- TASK INPUT:
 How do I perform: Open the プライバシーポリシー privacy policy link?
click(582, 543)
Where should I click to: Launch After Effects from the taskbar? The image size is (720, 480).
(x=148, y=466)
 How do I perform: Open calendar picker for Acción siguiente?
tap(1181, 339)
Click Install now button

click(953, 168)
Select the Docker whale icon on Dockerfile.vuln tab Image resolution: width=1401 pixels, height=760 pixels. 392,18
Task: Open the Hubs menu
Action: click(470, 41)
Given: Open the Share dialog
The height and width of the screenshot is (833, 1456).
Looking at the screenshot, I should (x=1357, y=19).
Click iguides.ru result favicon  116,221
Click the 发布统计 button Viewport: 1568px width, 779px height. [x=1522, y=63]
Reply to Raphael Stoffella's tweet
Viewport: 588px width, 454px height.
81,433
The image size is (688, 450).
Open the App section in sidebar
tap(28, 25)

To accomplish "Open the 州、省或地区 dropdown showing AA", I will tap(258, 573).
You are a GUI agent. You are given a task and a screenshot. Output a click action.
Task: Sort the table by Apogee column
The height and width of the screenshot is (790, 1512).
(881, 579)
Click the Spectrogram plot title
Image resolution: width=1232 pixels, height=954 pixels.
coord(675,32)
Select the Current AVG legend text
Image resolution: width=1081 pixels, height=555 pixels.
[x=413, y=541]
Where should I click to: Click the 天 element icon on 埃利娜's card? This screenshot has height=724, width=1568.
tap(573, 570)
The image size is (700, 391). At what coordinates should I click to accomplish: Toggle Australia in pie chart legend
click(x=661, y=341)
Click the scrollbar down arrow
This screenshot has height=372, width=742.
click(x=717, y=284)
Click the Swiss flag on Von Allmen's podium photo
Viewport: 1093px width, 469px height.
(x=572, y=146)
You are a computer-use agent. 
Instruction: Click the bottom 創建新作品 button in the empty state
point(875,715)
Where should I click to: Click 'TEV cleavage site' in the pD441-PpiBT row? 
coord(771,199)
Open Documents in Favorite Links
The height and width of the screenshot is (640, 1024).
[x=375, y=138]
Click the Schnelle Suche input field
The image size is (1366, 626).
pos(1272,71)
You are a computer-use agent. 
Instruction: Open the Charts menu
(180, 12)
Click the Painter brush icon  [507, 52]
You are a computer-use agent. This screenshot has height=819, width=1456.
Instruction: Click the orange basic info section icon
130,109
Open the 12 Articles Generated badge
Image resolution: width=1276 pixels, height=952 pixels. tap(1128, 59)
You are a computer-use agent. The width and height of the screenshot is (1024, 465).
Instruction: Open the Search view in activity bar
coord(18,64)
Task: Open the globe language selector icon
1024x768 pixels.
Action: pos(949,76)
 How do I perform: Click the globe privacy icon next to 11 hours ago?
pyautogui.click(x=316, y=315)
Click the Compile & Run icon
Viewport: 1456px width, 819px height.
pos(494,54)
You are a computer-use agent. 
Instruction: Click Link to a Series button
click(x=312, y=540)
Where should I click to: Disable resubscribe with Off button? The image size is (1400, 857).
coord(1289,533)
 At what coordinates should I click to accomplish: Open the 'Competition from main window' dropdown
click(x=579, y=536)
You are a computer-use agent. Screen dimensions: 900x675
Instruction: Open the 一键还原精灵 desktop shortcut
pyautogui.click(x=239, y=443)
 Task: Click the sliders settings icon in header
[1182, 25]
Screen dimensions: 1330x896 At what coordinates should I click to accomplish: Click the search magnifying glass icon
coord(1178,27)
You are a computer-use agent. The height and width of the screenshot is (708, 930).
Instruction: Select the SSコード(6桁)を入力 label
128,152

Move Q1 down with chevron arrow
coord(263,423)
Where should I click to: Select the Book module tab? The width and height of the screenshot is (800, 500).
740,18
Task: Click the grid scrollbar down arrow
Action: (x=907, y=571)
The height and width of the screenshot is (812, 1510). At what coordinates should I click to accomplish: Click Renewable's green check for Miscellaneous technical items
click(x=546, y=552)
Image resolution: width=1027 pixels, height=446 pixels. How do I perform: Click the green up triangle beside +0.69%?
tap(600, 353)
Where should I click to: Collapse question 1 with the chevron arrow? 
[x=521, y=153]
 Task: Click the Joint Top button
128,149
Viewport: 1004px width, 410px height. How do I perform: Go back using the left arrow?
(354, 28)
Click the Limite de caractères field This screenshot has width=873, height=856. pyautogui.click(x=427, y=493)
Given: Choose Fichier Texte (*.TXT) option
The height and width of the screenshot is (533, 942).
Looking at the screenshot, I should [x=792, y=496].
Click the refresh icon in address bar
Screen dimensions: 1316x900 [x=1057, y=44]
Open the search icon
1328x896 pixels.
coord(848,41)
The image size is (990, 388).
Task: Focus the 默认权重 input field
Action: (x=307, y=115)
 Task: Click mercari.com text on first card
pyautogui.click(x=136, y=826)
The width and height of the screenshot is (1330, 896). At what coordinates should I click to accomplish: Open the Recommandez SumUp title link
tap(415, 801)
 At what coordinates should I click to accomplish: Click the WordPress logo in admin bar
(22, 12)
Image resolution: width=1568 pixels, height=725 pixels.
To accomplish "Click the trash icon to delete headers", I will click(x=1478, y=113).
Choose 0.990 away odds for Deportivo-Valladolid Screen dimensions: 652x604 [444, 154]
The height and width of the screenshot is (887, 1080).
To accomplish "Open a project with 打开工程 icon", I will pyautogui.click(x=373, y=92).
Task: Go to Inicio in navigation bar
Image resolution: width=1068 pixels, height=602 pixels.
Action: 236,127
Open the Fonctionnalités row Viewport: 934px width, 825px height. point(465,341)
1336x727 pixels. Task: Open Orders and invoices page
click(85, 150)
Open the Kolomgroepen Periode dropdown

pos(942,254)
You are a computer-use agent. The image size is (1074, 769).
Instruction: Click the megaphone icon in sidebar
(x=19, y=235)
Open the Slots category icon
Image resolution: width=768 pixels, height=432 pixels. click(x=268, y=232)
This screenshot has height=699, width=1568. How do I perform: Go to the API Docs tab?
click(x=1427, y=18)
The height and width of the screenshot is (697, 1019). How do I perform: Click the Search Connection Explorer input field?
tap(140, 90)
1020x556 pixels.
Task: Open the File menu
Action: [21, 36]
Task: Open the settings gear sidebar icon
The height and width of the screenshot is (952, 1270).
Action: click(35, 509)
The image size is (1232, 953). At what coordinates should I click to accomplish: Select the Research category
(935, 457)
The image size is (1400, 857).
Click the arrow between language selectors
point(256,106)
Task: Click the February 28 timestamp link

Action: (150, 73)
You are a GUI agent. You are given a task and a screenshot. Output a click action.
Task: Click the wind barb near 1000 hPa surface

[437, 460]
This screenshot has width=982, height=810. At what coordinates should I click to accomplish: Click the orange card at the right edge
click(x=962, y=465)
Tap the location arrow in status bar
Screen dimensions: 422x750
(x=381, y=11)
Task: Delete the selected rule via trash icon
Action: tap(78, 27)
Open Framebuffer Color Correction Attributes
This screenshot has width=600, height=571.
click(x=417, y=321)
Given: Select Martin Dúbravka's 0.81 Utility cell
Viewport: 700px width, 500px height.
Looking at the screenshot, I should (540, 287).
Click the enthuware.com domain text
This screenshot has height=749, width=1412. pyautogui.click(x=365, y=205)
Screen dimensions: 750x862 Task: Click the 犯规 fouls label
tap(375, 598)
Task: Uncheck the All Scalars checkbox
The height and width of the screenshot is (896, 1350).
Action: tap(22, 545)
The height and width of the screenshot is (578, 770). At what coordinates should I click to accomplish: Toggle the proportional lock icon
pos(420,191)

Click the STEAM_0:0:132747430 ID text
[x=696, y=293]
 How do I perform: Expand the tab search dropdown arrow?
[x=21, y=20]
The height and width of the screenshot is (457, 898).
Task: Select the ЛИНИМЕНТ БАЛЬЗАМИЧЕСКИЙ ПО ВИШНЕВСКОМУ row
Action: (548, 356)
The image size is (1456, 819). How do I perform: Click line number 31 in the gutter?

- CHALLENGE:
Rewrite the lines from the line with "The height and width of the screenshot is (697, 1019)." to the line with "[x=696, y=293]", substituting "yellow" for "orange" and keeping everything else the same.

- SOLVED PROBLEM:
The height and width of the screenshot is (697, 1019). How do I perform: Click the Search Connection Explorer input field?
tap(140, 90)
1020x556 pixels.
Task: Open the File menu
Action: [21, 36]
Task: Open the settings gear sidebar icon
The height and width of the screenshot is (952, 1270).
Action: click(35, 509)
The image size is (1232, 953). At what coordinates should I click to accomplish: Select the Research category
(935, 457)
The image size is (1400, 857).
Click the arrow between language selectors
point(256,106)
Task: Click the February 28 timestamp link

Action: (150, 73)
You are a GUI agent. You are given a task and a screenshot. Output a click action.
Task: Click the wind barb near 1000 hPa surface

[437, 460]
This screenshot has width=982, height=810. At what coordinates should I click to accomplish: Click the yellow card at the right edge
click(x=962, y=465)
Tap the location arrow in status bar
Screen dimensions: 422x750
(x=381, y=11)
Task: Delete the selected rule via trash icon
Action: tap(78, 27)
Open Framebuffer Color Correction Attributes
This screenshot has width=600, height=571.
click(x=417, y=321)
Given: Select Martin Dúbravka's 0.81 Utility cell
Viewport: 700px width, 500px height.
Looking at the screenshot, I should (540, 287).
Click the enthuware.com domain text
This screenshot has height=749, width=1412. pyautogui.click(x=365, y=205)
Screen dimensions: 750x862 Task: Click the 犯规 fouls label
tap(375, 598)
Task: Uncheck the All Scalars checkbox
The height and width of the screenshot is (896, 1350).
Action: tap(22, 545)
The height and width of the screenshot is (578, 770). At what coordinates should I click to accomplish: Toggle the proportional lock icon
pos(420,191)

Click the STEAM_0:0:132747430 ID text
[x=696, y=293]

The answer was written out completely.